Imagem capa - Ozzy Osbourne - Blizzard of Ozz - 40 anos depois por gilson lorenti
Música

Ozzy Osbourne - Blizzard of Ozz - 40 anos depois

Mesmo que você não goste de Heavy Metal, você conhece o nome Black Sabbath. A banda surgiu no final da década de 60 e "inventou" o que chamaríamos mais tarde de um estilo de rock pesado. Ozzy Osbourne era o vocalista dessa banda e nos apresentou uma forma de cantar muito característica. Quem já viu ele cantando ao vivo sabe que o cantor não é o melhor vocalista do mundo, mas soube deixar sua marca na história da música com sua simpatia, energia e loucura. No final dos anos 70, vários conflitos internos do Black Sabbath levaram o cantor a ser demitido. Depois de alguns meses de incerteza sobre seu futuro, ele recebeu uma proposta de montar outra banda e seguir carreira na música. Muitos nomes foram sugeridos para essa banda, inclusive Son of Sabbath (nada muito original e uma tentativa de pegar carona no sucesso de sua antiga banda), mas no final o nome da banda seria Blizzard of Ozz. Por conta das reviravoltas normais do mundo da música, esse acabou sendo o título do primeiro disco de Ozzy Osbourne em carreira solo.

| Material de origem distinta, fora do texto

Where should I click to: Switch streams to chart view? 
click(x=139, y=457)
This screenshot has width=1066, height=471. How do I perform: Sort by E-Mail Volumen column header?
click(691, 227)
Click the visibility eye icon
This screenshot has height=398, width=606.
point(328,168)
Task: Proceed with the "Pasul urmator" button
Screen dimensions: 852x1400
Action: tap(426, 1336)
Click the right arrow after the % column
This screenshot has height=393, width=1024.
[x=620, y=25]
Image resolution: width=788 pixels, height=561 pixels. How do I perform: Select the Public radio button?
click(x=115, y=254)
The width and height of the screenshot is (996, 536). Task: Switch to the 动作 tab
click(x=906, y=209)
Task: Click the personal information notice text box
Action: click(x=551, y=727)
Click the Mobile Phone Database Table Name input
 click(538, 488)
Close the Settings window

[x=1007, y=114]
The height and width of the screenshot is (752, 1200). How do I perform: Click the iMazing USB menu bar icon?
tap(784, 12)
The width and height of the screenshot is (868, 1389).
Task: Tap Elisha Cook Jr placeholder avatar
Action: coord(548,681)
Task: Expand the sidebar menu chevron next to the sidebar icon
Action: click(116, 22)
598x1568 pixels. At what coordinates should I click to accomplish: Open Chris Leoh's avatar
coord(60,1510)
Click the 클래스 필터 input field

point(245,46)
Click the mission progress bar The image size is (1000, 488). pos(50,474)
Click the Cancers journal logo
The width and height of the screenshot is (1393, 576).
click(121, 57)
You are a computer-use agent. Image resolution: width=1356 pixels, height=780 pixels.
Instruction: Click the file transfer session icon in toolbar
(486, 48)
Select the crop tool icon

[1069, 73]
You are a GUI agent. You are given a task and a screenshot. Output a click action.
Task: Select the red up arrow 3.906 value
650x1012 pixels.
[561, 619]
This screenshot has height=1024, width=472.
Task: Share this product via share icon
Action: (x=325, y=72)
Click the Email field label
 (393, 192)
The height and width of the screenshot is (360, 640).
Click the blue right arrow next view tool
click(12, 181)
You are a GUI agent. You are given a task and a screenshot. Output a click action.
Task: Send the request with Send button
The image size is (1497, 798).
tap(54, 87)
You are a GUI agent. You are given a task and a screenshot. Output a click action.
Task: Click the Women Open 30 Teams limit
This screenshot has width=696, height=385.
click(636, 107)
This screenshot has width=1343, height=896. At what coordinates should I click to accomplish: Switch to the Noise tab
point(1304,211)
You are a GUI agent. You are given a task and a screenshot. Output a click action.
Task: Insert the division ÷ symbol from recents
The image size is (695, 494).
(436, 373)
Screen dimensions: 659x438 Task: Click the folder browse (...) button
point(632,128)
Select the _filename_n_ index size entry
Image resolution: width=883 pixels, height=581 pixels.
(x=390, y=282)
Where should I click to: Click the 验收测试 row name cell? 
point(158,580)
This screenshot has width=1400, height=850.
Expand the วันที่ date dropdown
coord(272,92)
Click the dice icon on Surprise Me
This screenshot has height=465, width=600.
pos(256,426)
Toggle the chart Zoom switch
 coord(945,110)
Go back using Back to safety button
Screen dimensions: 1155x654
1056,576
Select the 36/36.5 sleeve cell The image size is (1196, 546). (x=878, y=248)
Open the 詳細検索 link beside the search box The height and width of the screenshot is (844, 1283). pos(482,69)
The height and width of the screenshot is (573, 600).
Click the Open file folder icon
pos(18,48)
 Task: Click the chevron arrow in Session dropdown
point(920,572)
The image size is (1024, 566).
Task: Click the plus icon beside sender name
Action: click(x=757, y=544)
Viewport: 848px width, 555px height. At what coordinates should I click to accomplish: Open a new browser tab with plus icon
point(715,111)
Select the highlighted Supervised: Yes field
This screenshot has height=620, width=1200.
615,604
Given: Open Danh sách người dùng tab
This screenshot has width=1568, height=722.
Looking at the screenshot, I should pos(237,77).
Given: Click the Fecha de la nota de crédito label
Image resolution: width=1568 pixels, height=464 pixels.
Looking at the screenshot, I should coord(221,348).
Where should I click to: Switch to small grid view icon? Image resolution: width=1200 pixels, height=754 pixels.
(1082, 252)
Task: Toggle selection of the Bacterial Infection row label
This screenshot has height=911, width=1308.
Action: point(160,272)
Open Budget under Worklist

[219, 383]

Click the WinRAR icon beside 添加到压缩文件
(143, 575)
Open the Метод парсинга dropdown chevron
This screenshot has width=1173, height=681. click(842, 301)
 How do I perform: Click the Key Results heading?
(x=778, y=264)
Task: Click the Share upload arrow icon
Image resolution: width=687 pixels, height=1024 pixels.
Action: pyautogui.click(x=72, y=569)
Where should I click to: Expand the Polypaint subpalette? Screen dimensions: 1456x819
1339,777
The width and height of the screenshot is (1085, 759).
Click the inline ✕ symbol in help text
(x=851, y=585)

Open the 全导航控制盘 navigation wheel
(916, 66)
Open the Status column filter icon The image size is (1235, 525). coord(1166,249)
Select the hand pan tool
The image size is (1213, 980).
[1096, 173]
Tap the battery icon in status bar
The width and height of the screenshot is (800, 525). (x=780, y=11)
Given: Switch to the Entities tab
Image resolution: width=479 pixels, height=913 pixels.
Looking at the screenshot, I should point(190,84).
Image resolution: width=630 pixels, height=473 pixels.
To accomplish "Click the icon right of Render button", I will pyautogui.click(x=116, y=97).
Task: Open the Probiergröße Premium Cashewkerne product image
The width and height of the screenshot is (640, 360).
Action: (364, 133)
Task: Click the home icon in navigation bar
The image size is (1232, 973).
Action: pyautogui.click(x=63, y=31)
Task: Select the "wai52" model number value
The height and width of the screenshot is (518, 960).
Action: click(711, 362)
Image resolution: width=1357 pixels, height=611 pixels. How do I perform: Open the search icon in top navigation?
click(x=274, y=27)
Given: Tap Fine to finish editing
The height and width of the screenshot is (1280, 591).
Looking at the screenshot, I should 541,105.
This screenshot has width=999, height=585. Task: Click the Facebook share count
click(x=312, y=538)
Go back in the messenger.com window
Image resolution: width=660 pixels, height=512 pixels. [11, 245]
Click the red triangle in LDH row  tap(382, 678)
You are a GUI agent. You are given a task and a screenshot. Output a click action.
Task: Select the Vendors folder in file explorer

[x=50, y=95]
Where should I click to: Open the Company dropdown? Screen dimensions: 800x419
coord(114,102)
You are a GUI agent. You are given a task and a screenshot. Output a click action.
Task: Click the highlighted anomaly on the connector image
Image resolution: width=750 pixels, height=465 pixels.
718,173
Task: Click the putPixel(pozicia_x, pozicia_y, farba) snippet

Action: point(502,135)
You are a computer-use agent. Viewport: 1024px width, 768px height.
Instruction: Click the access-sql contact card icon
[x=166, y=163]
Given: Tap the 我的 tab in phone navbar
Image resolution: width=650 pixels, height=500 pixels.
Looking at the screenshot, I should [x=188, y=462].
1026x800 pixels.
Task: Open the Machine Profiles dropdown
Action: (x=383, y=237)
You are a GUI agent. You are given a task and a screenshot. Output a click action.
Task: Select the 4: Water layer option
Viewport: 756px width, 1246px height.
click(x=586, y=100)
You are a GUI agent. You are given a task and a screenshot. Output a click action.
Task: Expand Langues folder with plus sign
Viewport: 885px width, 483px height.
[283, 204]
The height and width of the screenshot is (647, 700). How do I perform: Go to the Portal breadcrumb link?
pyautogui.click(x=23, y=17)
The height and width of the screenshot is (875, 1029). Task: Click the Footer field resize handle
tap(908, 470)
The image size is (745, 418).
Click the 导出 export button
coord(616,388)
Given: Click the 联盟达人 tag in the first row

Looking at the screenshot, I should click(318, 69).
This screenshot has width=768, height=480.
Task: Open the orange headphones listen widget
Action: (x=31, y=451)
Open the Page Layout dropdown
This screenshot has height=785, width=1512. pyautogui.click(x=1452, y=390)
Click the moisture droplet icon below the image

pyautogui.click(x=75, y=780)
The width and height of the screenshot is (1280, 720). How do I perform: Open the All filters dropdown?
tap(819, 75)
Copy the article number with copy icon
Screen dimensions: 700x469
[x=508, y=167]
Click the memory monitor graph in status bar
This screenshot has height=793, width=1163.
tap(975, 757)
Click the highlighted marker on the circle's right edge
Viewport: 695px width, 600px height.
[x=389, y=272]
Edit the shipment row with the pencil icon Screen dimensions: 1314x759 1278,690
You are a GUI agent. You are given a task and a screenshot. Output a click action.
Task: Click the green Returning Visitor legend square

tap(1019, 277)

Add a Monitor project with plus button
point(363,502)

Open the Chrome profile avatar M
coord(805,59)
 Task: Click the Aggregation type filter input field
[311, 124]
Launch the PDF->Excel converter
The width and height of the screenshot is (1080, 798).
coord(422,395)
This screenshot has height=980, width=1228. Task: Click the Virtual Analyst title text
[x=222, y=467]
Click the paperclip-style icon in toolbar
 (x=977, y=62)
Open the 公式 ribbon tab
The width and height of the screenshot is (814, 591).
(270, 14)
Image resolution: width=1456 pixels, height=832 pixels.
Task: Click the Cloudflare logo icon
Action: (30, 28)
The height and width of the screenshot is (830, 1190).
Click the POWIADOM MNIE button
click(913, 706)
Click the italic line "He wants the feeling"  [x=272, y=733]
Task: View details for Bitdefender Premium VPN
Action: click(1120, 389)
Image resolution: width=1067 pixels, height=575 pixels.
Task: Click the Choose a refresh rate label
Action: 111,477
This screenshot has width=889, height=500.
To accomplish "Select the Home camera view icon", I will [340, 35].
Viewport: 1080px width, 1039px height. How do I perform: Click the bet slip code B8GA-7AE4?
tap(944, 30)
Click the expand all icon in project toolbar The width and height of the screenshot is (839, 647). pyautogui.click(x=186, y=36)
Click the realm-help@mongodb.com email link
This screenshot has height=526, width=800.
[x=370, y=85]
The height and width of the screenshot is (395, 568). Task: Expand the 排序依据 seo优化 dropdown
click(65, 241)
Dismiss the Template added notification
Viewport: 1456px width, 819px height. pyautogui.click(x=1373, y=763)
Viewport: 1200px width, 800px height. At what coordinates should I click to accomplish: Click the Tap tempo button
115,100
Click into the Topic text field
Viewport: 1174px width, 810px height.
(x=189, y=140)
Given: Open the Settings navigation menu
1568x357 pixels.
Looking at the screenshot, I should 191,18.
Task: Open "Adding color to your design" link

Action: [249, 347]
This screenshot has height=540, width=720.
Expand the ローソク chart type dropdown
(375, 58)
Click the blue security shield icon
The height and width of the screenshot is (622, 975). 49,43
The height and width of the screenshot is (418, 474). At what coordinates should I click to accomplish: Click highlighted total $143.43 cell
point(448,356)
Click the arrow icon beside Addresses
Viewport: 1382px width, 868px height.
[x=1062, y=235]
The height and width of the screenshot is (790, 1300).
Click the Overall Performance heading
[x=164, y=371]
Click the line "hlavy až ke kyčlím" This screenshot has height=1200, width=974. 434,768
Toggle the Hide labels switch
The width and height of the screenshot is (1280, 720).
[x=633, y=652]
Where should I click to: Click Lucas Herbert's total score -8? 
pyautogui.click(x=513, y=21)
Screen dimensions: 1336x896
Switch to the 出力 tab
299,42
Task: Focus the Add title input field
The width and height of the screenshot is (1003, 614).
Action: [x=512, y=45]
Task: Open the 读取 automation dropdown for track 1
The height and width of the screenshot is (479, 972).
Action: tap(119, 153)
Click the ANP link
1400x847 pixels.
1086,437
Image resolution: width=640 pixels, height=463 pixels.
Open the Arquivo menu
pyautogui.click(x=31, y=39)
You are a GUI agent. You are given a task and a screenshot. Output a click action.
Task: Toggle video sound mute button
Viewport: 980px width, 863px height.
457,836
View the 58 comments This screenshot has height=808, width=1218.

Ele foi lançado em 02 de setembro de 1980 e contava com Randy Rhoads na guitarra, Bob Daisley no baixo, Lee Kerslake na bateria e Don Airey no teclado, além do próprio Ozzy nos vocais. A ficha técnica do álbum mostra que os próprios músicos produziram o disco e a foto de capa traz apenas o Madman segurando uma cruz em um sótão. Bem anos 80 toda essa temática. Porém, a grande surpresa estão nas músicas. Se eu já curtisse música nessa época (eu estava com 3 anos de idade), provavelmente esperaria algo muito parecido com o Black Sabbath, mas não foi o que aconteceu. Acho que trabalhar com músicos novos trouxe um novo folego para Ozzy, uma pessoa que pode ser acusada de qualquer coisa, menos de ser um músico preso a uma fórmula especifica. Blizzard of Ozz é um disco empolgante, cheio de energia e, talvez, aquela loucura que se tornou a marca registrada de Ozzy.





O disco começa com a loucura de I Don't Know e continua batendo cabeças com Crazy Train, cuja introdução até hoje aparece nos shows do cantor. Quando as coisas estão animadas, entra a balada Goodbye to Romance, uma das grandes composições da carreira solo de Ozzy. Ainda no lado A do disco temos a polêmica Suicide Solution que levou Ozzy a ser processado por supostamente influenciar no suicídio de um adolescente. Porém, os advogados não conseguiram provar a ligação da música com o suicídio do rapaz. No lado B temos a clássica Mr. Crowley e uma música de Ozzy que não é muito famosa, mas que eu adoro de paixão. Estou falando de Revelation (Mother Earth).


O disco foi um sucesso comercial. Ganhou platina quadrupla nos Estados Unidos (feito que só seria repetido no álbum No More Tears) e no Reino Unido recebeu a certificação de prata por ter vendido 60 mil cópias. Ao todo, até hoje, o disco vendeu 6 milhões de cópias ao redor do mundo. Em 2002 o disco teve um relançamento polêmico onde as linhas de baixo e bateria originais foram substituídas por gravações recentes do baixista Robert Trujillo e do baterista Mike Bordin. Como não pegou muito bem, as gravações originais voltaram no relançamento de 2011. É possível achar as duas versões em uma caixa especial dos 30 anos do disco que foi lançada nos Estados Unidos. 


Aproveitando o aniversário do álbum, uma versão especial já está disponível nos serviços de streaming. As novidades do lançamento incluem sete faixas ao vivo incluindo as raras “You Said It All”, “Steal Away” e “Revelation”, gravadas da Blizzard Of Ozz Tour .. Além disso, teremos o relançamento em DVD dos shows Live & Loud de 1993 (responsável pela turnê do disco No More Tears) e do Live at Budokan de 2002.


Longa vida para o Madman e sua trupe, e que sua música ecoe pelas décadas futuras.